Hıdrellez; Hızır ile İlyas sözcüklerinin birleşmesinden türemiştir. Türk kültüründe sıkıntıda bulunanların yardımına koşmalarıyla tanınan Hızır ve İlyas peygamberlerin 5 Mayıs’ı 6 Mayıs’a bağlayan gece “buluştukları”, “dilekleri gerçekleştirdikleri”ne inanılır. Bu inanış, zaman içinde çeşitli kutlama biçimleriyle “Hıdrellez” denen şenliklere dönüşmüştür.

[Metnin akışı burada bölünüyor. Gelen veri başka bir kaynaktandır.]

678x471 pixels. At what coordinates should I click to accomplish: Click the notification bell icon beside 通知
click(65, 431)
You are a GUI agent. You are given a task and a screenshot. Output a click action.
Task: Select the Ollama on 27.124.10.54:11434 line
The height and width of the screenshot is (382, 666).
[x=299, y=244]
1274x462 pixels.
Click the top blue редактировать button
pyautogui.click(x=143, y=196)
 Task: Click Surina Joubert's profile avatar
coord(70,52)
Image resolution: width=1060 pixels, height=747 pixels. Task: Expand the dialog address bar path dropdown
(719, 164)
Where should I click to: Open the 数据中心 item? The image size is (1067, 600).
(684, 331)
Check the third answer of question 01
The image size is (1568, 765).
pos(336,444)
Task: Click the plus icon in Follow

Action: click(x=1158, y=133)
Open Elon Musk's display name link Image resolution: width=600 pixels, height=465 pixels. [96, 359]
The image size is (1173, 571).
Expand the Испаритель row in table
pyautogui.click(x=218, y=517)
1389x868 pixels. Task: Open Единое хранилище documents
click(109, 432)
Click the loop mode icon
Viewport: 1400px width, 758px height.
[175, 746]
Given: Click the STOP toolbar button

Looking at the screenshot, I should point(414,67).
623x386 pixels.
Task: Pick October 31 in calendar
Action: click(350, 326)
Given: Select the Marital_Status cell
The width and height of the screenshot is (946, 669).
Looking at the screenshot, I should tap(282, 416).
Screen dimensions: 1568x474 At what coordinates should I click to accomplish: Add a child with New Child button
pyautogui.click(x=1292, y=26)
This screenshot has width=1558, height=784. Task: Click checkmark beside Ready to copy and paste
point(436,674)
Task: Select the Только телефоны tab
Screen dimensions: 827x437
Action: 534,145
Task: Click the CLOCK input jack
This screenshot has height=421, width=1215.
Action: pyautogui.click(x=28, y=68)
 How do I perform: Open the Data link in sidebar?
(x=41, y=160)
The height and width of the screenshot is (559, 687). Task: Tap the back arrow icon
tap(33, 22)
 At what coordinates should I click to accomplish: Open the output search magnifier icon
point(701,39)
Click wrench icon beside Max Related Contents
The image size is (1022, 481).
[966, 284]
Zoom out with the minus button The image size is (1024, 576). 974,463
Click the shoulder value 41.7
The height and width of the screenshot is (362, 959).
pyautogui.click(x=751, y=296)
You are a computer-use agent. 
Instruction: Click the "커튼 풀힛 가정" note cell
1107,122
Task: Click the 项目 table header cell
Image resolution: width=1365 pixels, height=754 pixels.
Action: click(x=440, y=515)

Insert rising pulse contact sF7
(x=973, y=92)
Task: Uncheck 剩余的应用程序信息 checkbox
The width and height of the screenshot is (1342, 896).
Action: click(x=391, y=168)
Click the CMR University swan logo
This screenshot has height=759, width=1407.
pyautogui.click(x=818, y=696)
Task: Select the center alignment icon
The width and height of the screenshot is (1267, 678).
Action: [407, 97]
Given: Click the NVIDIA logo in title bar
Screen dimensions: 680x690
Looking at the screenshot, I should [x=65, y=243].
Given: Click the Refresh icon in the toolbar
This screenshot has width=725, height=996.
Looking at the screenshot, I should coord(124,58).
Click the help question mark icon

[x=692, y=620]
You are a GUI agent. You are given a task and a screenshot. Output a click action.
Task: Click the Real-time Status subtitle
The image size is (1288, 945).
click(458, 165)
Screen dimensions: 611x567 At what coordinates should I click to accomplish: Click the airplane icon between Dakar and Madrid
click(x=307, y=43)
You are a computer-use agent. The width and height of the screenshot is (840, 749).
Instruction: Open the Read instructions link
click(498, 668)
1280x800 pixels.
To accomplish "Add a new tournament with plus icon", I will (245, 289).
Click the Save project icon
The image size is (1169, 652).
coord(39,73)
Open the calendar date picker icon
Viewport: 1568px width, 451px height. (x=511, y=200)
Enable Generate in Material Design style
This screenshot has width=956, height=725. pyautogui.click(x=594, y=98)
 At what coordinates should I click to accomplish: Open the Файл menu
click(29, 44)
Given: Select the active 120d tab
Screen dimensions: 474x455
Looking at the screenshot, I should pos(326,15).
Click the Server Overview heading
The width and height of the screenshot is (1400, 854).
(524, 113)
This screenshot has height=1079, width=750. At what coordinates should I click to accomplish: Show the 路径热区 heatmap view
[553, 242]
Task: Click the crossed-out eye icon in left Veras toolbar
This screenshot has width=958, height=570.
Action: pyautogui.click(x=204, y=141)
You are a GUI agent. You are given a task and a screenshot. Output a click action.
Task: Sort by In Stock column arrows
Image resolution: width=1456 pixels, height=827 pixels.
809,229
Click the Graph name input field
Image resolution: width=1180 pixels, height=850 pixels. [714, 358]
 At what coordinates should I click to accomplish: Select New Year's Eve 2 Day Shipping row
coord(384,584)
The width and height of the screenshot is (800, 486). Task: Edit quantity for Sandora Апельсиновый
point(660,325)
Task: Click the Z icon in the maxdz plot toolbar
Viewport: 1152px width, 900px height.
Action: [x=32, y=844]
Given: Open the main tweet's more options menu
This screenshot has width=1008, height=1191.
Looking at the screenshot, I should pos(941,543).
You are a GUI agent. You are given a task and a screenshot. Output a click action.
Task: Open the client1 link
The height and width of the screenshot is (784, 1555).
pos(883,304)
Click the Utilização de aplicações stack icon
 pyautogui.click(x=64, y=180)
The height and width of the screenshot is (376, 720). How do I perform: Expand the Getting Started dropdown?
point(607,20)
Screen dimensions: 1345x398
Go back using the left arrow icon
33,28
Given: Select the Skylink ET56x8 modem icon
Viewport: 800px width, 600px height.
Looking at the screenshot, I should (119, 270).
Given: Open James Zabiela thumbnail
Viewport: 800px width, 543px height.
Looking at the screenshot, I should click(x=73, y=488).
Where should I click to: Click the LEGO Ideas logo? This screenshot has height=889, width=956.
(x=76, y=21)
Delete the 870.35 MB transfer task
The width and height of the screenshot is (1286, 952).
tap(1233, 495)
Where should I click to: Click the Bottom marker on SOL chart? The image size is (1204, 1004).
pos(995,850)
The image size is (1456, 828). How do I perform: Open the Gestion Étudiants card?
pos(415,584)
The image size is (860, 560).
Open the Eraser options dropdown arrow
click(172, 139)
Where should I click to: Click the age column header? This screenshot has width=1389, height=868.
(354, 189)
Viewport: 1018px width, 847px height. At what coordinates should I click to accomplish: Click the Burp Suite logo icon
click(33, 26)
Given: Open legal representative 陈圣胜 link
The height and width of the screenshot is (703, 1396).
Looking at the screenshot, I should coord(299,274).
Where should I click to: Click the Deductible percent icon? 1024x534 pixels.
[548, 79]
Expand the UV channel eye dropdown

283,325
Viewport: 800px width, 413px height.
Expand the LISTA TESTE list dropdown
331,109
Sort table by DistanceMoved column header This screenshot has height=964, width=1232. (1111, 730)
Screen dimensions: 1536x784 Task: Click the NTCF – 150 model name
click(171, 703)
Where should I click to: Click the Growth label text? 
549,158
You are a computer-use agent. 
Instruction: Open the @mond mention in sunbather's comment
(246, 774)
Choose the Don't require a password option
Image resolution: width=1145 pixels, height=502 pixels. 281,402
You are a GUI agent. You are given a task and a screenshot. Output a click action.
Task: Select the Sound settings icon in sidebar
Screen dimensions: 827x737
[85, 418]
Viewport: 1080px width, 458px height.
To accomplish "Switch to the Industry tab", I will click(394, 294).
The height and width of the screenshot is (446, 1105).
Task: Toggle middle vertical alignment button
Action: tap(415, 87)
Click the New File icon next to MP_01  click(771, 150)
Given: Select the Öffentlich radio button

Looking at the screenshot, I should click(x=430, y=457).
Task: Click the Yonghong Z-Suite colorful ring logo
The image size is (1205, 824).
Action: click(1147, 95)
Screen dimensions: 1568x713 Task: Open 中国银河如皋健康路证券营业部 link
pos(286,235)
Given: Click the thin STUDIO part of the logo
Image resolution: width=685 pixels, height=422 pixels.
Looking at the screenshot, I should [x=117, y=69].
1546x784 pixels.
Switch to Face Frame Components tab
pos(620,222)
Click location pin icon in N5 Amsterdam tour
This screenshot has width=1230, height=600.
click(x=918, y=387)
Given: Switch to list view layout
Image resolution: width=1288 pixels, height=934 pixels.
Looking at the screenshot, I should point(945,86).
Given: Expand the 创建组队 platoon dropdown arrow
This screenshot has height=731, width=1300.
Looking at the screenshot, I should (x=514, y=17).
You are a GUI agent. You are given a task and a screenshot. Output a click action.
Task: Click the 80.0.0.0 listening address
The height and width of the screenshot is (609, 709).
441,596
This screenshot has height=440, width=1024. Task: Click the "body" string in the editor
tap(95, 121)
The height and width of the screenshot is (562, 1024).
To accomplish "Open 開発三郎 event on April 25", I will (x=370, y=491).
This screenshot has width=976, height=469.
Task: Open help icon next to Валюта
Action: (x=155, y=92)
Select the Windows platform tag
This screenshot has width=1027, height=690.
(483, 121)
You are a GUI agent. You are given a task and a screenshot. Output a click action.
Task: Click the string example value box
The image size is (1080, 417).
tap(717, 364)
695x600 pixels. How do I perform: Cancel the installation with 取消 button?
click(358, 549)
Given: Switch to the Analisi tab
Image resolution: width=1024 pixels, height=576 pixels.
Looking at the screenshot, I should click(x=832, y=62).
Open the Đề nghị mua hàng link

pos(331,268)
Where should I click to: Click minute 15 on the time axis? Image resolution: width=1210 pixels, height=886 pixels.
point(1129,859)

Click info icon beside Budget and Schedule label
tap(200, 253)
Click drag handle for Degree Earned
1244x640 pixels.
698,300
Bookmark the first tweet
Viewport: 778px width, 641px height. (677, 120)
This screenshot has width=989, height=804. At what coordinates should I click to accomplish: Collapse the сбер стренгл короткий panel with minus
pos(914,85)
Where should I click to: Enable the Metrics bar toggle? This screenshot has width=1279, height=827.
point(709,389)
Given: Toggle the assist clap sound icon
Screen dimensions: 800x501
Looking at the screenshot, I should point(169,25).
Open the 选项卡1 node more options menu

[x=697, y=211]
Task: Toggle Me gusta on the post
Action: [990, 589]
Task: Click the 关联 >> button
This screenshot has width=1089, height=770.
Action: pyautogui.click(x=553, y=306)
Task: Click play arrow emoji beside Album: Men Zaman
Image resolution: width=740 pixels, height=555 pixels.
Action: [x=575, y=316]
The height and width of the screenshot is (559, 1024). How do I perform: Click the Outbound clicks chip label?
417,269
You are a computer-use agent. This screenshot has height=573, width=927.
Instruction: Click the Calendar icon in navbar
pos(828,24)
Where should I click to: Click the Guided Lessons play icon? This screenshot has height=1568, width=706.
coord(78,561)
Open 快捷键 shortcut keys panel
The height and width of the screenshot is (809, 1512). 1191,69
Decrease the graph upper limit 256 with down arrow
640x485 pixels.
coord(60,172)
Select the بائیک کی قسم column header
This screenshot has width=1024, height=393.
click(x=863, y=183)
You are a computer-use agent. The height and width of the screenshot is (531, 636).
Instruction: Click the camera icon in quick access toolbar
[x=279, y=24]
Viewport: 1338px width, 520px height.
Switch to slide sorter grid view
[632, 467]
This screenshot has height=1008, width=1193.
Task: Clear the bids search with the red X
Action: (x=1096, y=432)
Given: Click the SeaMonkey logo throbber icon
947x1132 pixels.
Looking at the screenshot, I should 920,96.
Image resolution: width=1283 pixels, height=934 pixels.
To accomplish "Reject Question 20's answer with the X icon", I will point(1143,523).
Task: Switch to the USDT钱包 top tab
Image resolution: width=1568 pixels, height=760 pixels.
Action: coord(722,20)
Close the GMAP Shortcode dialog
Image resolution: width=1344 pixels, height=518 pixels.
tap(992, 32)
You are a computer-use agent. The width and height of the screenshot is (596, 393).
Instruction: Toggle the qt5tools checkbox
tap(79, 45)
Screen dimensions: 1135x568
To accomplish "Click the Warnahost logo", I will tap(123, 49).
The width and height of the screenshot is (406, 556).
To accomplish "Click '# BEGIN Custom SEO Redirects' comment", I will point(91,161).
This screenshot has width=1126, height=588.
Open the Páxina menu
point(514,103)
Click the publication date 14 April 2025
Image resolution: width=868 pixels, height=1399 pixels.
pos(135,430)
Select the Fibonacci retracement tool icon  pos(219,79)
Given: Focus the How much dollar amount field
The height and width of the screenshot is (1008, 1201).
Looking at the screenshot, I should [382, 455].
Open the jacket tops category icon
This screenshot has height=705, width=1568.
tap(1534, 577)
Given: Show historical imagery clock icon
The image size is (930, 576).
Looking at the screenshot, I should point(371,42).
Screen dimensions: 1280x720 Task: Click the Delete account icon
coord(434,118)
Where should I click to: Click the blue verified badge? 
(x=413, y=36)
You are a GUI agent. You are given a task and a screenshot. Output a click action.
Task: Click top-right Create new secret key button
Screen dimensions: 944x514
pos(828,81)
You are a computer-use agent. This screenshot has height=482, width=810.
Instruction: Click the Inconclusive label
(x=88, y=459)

“AHIRKAPI’DA HIDRELLEZ” NEDİR?
Büyük kentlerde yaşayan insanlar, kentin eski özelliklerini yitirmesinden dolayı bir çok kültürel geleneğe uyamaz olmuşlardır. Hıdrellez de bunlardan biridir. “Ahırkapı’da Hıdrellez”, İstanbullu’ların her baharda tek başlarına yapamayacağı bir şenliği, tarihi yarımadanın tam da ortasında, denize yakın Ahırkapı Sokak’ta topluca yapmalarına olanak tanıyan, kültürel geleneklerin de unutulmamasını sağlayan bir sivil etkinliktir. Bu etkinlikte Hıdrellez geleneğinin tüm temaları yer alır. “Bahar yiyecekleri” sokaktaki tezgahlarda bulunur. “Eğlence” semtin kendine has ve günümüzde artık o kadar da bulunamayan “en eski İstanbullu”ları olan gruplar tarafından “müzik” ve “oyun”larla sağlanır. “Dilekler”, kağıtlara yazılıp yine Türk kutlama kültüründe önemli yeri olan ve “dilek ağacı”nı simgeleyen “Nahıl”lara ve çevresindeki gül fidanlarına asılır. Son olarak Hıdrellez’in “olmazsa olmaz” ögelerinden olan “ateşten atlama” da gece yarısı yakılan ateşlerle gerçekleştirilir.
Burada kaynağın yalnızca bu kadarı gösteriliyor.